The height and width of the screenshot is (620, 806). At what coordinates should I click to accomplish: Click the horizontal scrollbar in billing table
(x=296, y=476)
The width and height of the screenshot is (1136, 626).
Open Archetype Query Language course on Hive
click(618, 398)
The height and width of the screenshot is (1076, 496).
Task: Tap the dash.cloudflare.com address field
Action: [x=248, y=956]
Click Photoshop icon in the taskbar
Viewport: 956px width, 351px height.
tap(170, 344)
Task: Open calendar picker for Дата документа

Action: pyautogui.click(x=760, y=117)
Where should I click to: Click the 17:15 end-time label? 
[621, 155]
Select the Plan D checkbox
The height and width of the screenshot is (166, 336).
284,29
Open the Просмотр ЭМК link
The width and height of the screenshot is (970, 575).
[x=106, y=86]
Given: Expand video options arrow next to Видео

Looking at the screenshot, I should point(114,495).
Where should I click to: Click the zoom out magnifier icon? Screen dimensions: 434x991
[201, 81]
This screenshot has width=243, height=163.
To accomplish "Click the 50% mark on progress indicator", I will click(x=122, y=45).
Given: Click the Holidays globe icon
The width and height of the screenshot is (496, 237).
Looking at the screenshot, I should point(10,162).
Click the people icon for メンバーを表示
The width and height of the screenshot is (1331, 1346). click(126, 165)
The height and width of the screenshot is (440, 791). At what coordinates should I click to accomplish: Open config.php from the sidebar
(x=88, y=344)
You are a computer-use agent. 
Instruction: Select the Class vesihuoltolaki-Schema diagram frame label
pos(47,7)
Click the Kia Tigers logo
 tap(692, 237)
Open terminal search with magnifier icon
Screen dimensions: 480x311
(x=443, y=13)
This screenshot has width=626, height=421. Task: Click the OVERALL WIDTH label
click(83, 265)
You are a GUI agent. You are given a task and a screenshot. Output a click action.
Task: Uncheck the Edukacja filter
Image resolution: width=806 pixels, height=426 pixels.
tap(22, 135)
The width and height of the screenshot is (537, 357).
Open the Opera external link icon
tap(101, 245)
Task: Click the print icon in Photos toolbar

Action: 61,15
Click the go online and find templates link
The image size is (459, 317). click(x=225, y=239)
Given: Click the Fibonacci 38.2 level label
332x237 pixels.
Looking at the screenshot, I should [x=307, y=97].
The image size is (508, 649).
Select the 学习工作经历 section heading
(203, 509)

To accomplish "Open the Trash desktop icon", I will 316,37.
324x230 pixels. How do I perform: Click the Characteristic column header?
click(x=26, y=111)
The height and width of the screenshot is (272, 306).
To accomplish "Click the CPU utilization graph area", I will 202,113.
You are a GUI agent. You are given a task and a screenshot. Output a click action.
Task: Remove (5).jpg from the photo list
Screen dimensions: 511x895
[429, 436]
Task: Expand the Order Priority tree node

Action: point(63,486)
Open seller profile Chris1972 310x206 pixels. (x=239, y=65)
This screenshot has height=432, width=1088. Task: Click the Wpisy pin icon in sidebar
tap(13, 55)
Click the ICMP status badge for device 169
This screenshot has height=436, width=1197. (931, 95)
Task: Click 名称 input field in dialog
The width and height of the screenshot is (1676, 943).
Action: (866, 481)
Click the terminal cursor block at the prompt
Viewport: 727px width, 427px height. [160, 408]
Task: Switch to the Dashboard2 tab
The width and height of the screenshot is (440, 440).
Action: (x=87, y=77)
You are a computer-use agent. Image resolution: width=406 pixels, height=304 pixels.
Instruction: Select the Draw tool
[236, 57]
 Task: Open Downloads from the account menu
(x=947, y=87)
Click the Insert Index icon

### [Task statement]
Go through the records and print each one exactly.

### [Reply]
The height and width of the screenshot is (620, 806). At what coordinates should I click to accomplish: Click the horizontal scrollbar in billing table
(x=296, y=476)
The width and height of the screenshot is (1136, 626).
Open Archetype Query Language course on Hive
click(618, 398)
The height and width of the screenshot is (1076, 496).
Task: Tap the dash.cloudflare.com address field
Action: [x=248, y=956]
Click Photoshop icon in the taskbar
Viewport: 956px width, 351px height.
tap(170, 344)
Task: Open calendar picker for Дата документа

Action: pyautogui.click(x=760, y=117)
Where should I click to: Click the 17:15 end-time label? 
[621, 155]
Select the Plan D checkbox
The height and width of the screenshot is (166, 336).
284,29
Open the Просмотр ЭМК link
The width and height of the screenshot is (970, 575).
[x=106, y=86]
Given: Expand video options arrow next to Видео

Looking at the screenshot, I should point(114,495).
Where should I click to: Click the zoom out magnifier icon? Screen dimensions: 434x991
[201, 81]
This screenshot has width=243, height=163.
To accomplish "Click the 50% mark on progress indicator", I will click(x=122, y=45).
Given: Click the Holidays globe icon
The width and height of the screenshot is (496, 237).
Looking at the screenshot, I should point(10,162).
Click the people icon for メンバーを表示
The width and height of the screenshot is (1331, 1346). click(126, 165)
The height and width of the screenshot is (440, 791). At what coordinates should I click to accomplish: Open config.php from the sidebar
(x=88, y=344)
You are a computer-use agent. 
Instruction: Select the Class vesihuoltolaki-Schema diagram frame label
pos(47,7)
Click the Kia Tigers logo
 tap(692, 237)
Open terminal search with magnifier icon
Screen dimensions: 480x311
(x=443, y=13)
This screenshot has width=626, height=421. Task: Click the OVERALL WIDTH label
click(83, 265)
You are a GUI agent. You are given a task and a screenshot. Output a click action.
Task: Uncheck the Edukacja filter
Image resolution: width=806 pixels, height=426 pixels.
tap(22, 135)
The width and height of the screenshot is (537, 357).
Open the Opera external link icon
tap(101, 245)
Task: Click the print icon in Photos toolbar

Action: 61,15
Click the go online and find templates link
The image size is (459, 317). click(x=225, y=239)
Given: Click the Fibonacci 38.2 level label
332x237 pixels.
Looking at the screenshot, I should [x=307, y=97].
The image size is (508, 649).
Select the 学习工作经历 section heading
(203, 509)

To accomplish "Open the Trash desktop icon", I will 316,37.
324x230 pixels. How do I perform: Click the Characteristic column header?
click(x=26, y=111)
The height and width of the screenshot is (272, 306).
To accomplish "Click the CPU utilization graph area", I will 202,113.
You are a GUI agent. You are given a task and a screenshot. Output a click action.
Task: Remove (5).jpg from the photo list
Screen dimensions: 511x895
[429, 436]
Task: Expand the Order Priority tree node

Action: point(63,486)
Open seller profile Chris1972 310x206 pixels. (x=239, y=65)
This screenshot has height=432, width=1088. Task: Click the Wpisy pin icon in sidebar
tap(13, 55)
Click the ICMP status badge for device 169
This screenshot has height=436, width=1197. (931, 95)
Task: Click 名称 input field in dialog
The width and height of the screenshot is (1676, 943).
Action: (866, 481)
Click the terminal cursor block at the prompt
Viewport: 727px width, 427px height. [160, 408]
Task: Switch to the Dashboard2 tab
The width and height of the screenshot is (440, 440).
Action: (x=87, y=77)
You are a computer-use agent. Image resolution: width=406 pixels, height=304 pixels.
Instruction: Select the Draw tool
[236, 57]
 Task: Open Downloads from the account menu
(x=947, y=87)
Click the Insert Index icon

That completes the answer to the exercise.